Saved entries
##############################
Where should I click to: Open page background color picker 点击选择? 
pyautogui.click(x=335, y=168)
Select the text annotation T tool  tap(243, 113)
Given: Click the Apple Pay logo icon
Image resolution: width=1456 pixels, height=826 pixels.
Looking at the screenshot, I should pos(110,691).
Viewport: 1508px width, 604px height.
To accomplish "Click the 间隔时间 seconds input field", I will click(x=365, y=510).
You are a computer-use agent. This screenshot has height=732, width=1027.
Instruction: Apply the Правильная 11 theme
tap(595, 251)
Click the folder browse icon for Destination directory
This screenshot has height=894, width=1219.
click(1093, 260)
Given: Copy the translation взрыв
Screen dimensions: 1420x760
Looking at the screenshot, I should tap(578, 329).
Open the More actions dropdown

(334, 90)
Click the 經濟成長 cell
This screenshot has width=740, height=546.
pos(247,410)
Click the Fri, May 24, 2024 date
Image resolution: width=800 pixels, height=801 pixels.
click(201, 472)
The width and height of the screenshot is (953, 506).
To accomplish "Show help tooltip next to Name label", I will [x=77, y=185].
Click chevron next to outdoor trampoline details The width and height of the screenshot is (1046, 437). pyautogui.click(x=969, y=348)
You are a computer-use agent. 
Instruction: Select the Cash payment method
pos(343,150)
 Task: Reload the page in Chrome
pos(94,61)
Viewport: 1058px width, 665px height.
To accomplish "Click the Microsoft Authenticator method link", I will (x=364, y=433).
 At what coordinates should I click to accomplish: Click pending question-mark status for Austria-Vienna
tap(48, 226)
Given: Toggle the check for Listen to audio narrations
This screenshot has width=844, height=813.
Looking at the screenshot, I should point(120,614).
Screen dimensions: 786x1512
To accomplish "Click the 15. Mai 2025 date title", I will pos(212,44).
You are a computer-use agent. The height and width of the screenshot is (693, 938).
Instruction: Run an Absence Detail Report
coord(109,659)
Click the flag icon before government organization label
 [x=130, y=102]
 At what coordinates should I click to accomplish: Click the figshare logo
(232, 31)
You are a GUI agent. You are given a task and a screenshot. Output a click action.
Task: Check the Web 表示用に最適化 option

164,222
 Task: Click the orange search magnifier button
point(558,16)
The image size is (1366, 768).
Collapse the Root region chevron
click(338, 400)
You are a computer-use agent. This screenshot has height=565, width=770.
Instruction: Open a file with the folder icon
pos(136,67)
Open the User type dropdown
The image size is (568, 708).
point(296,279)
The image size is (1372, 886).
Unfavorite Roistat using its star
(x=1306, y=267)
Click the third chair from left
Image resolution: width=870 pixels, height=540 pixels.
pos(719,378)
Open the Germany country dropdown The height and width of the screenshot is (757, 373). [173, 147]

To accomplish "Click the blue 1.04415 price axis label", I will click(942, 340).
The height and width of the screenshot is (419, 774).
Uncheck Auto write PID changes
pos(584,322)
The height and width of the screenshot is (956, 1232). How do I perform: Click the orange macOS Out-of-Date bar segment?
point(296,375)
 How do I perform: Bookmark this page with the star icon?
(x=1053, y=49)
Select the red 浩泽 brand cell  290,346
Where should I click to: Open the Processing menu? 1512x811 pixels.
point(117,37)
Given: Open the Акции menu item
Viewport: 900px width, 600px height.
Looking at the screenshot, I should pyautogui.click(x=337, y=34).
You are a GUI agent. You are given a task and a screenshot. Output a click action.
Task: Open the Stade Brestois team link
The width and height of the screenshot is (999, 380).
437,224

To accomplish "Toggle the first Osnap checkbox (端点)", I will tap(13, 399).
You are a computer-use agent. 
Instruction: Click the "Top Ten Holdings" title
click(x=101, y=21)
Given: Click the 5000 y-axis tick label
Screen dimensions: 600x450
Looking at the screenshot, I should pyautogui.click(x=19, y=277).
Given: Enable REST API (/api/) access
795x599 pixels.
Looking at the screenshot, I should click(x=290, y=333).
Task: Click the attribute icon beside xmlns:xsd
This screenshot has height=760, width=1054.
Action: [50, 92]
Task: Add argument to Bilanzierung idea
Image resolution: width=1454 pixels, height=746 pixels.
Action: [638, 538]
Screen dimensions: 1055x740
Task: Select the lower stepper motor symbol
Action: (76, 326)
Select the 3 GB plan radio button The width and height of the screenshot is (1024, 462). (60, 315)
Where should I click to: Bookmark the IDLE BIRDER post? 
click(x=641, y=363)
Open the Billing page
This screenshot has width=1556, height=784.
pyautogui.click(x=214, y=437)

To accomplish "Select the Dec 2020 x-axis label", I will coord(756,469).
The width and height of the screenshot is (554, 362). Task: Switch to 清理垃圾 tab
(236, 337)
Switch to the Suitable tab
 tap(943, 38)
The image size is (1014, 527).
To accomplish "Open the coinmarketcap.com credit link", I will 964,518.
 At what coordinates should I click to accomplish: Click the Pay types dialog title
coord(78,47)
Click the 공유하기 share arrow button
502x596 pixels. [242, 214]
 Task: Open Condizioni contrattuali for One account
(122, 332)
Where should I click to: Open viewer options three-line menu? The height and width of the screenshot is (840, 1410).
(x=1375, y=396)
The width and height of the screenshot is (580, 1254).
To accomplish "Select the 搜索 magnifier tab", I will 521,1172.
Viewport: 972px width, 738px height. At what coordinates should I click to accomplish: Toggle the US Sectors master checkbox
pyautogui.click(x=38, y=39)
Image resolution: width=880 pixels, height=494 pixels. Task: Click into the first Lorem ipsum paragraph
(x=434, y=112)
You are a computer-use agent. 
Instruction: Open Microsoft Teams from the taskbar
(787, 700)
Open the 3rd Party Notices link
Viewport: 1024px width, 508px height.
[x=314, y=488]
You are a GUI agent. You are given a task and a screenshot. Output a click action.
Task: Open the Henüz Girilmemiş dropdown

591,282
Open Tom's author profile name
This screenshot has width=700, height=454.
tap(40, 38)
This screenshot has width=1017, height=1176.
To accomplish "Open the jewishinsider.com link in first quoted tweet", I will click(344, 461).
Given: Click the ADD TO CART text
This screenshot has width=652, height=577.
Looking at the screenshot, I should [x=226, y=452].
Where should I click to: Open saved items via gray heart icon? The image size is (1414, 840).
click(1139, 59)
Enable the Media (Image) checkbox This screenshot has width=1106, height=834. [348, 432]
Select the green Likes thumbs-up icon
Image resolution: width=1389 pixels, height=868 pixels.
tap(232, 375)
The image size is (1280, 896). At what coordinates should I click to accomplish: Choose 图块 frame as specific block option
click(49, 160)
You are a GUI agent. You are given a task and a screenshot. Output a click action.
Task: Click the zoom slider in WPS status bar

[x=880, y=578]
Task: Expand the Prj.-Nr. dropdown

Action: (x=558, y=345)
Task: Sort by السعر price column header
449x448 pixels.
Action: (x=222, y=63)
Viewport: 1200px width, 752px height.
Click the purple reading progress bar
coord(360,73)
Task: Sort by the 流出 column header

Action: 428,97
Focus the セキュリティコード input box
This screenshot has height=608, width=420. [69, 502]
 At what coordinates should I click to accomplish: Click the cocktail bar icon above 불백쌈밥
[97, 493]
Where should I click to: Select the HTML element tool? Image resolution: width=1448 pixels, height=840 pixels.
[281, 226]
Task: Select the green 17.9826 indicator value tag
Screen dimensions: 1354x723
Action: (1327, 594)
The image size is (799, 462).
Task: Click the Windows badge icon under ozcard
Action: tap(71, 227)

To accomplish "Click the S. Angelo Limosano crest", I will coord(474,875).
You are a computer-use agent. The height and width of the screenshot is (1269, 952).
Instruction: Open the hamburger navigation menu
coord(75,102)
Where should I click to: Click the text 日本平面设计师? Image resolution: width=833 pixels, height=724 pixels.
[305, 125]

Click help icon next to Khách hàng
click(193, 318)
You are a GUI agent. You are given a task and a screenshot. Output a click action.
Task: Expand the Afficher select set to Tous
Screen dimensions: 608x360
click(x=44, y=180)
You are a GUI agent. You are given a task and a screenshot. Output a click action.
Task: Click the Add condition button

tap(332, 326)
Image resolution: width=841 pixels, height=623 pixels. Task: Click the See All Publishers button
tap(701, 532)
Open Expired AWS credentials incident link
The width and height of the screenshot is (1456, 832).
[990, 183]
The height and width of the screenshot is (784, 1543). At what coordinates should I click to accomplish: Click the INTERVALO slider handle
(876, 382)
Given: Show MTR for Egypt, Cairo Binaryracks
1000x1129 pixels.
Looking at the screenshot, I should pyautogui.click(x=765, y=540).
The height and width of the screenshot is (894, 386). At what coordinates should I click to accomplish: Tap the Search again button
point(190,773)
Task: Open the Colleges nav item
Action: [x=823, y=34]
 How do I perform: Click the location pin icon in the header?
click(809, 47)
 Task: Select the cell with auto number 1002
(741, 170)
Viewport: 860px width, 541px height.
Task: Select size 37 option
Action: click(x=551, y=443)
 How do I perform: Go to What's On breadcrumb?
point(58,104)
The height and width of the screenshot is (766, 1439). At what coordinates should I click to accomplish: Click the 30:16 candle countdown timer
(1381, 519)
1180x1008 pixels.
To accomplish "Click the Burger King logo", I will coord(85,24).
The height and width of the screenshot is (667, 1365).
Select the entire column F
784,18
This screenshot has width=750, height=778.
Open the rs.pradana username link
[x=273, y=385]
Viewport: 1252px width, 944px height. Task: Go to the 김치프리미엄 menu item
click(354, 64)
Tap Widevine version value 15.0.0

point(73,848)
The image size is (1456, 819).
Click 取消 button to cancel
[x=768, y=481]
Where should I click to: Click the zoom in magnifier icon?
##############################
*Problem*. Restate the records above verbatim up to and including the line containing "has height=732, width=1027.".

*Solution for this exercise*.
Where should I click to: Open page background color picker 点击选择? 
pyautogui.click(x=335, y=168)
Select the text annotation T tool  tap(243, 113)
Given: Click the Apple Pay logo icon
Image resolution: width=1456 pixels, height=826 pixels.
Looking at the screenshot, I should pos(110,691).
Viewport: 1508px width, 604px height.
To accomplish "Click the 间隔时间 seconds input field", I will click(x=365, y=510).
You are a computer-use agent. This screenshot has height=732, width=1027.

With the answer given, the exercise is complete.